WHAT TO DO:
This exercise calls for copying every line below that holds the word "computer".

[Source data]

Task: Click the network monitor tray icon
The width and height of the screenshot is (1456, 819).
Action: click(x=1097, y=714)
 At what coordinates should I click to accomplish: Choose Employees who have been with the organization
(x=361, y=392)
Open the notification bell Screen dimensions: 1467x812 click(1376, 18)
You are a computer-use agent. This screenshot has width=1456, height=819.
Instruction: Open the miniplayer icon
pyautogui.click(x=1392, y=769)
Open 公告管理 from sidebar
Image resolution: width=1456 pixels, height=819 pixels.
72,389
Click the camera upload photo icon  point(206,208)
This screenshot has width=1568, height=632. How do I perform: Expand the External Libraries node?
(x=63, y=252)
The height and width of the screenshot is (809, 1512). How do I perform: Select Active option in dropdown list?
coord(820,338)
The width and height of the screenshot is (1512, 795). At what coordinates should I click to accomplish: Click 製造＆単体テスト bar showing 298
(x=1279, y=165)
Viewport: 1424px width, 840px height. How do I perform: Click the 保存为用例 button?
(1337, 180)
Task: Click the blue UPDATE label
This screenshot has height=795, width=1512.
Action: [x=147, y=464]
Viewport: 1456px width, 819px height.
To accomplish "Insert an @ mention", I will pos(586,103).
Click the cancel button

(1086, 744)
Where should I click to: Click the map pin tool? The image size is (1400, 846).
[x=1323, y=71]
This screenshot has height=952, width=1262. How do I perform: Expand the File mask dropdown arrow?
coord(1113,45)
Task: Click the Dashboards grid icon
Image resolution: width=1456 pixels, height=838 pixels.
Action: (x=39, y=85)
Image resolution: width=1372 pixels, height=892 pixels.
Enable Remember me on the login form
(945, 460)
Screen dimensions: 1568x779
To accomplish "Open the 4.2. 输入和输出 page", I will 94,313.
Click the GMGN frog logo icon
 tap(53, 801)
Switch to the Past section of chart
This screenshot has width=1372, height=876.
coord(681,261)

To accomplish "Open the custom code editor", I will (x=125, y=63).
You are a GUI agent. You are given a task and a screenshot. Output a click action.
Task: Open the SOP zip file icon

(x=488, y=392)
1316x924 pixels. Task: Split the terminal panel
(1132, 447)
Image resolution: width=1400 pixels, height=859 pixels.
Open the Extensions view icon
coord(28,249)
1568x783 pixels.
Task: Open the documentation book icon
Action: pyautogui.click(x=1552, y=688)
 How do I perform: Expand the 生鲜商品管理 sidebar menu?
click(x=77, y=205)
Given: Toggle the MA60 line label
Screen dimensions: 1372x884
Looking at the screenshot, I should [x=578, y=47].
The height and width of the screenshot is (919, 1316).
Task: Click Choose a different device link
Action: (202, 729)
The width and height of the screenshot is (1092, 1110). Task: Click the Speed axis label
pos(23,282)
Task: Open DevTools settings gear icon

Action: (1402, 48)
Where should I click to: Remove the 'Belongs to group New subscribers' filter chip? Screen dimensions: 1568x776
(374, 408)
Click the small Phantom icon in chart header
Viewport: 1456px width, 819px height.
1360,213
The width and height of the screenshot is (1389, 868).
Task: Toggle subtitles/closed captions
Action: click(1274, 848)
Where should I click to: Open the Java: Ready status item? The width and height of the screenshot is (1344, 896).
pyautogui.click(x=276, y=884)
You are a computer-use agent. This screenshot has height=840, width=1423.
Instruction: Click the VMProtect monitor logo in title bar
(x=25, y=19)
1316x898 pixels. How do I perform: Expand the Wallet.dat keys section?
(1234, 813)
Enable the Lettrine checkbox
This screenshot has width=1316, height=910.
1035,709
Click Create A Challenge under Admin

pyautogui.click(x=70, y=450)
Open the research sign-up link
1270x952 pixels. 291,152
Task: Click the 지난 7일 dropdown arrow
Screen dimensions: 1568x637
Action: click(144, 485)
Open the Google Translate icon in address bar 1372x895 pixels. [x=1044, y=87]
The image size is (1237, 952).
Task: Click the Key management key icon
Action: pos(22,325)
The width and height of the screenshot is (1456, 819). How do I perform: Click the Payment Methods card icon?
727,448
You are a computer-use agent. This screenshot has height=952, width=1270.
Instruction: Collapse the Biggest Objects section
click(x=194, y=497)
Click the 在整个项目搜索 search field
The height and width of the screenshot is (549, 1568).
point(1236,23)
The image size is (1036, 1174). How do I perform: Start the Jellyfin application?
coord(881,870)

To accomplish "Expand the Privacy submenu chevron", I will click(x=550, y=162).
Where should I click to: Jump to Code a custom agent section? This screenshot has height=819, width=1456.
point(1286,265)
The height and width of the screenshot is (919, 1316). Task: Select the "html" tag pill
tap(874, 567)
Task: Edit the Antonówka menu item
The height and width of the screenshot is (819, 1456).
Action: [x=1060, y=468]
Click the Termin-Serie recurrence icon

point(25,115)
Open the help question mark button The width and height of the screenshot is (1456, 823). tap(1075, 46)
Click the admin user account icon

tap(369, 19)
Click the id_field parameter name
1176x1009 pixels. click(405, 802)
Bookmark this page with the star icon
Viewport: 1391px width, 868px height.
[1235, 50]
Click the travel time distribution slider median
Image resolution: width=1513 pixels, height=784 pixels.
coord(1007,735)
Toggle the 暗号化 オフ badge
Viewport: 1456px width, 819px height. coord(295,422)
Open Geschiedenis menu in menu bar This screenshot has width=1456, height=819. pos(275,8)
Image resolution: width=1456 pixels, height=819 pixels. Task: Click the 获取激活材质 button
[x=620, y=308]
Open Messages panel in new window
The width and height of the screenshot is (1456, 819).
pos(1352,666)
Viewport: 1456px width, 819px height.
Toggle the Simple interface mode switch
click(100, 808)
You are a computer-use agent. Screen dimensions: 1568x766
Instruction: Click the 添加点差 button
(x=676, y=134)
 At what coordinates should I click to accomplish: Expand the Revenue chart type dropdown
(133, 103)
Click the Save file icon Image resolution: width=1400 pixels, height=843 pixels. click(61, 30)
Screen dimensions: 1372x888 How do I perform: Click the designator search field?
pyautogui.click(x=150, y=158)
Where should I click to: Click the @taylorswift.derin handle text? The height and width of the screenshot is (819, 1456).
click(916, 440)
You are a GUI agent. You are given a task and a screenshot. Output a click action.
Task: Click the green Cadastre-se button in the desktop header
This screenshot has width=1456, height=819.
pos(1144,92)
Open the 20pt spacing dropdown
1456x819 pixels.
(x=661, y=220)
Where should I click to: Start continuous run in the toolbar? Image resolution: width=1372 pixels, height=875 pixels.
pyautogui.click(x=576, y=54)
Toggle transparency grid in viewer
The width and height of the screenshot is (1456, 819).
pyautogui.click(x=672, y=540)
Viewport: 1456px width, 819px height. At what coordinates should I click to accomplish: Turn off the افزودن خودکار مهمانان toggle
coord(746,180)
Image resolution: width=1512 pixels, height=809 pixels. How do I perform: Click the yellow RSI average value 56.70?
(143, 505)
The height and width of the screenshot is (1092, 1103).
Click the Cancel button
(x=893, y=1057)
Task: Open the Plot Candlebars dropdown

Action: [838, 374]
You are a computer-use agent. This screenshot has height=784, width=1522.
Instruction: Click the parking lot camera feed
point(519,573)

SOLUTION:
You are a computer-use agent. This screenshot has width=1456, height=819.
You are a computer-use agent. This screenshot has height=840, width=1423.
You are a computer-use agent. This screenshot has height=952, width=1270.
You are a computer-use agent. Screen dimensions: 1568x766
You are a computer-use agent. This screenshot has height=784, width=1522.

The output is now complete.